** Available records follows **

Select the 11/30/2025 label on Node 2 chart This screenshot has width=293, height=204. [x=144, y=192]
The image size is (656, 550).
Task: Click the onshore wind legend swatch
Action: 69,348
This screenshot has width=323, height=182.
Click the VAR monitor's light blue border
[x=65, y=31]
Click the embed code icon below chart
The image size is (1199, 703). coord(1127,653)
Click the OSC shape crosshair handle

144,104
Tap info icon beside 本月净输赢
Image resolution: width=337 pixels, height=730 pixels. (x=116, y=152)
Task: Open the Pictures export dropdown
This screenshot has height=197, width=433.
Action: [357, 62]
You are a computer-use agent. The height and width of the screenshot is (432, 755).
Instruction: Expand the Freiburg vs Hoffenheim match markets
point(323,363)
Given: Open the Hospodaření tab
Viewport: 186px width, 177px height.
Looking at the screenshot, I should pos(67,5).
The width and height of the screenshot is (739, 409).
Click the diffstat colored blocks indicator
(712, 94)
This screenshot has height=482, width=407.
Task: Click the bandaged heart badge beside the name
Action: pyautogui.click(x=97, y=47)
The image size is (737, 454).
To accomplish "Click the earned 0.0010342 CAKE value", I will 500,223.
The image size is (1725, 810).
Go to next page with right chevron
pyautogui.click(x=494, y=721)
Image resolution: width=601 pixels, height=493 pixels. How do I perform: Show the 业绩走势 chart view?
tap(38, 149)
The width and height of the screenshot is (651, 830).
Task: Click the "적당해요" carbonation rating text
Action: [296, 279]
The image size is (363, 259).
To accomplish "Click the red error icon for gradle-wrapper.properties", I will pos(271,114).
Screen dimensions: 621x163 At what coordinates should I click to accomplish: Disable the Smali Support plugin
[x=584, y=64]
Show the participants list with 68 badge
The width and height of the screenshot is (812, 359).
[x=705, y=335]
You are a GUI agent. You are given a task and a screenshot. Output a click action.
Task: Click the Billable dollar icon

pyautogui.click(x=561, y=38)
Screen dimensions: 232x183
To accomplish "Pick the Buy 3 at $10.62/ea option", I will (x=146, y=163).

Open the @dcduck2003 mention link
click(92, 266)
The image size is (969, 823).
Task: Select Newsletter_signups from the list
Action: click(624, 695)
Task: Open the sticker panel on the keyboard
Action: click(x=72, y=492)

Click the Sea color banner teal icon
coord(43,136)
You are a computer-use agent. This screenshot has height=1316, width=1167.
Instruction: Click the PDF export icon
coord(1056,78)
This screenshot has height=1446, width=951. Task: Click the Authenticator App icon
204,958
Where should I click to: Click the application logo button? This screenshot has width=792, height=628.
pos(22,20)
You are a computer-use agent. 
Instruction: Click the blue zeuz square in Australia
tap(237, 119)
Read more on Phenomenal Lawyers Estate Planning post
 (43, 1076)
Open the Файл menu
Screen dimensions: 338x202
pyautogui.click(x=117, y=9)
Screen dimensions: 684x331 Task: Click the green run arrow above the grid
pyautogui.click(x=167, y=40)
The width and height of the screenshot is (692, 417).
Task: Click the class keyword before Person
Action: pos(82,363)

** End of Available records **

* Exercise
Which lines in the listing have the string "agent"? Pick them out and copy them.

* Exercise output
You are a computer-use agent. The height and width of the screenshot is (432, 755).
You are a GUI agent. You are given a task and a screenshot. Output a click action.
You are a computer-use agent. This screenshot has height=1316, width=1167.
You are a computer-use agent. 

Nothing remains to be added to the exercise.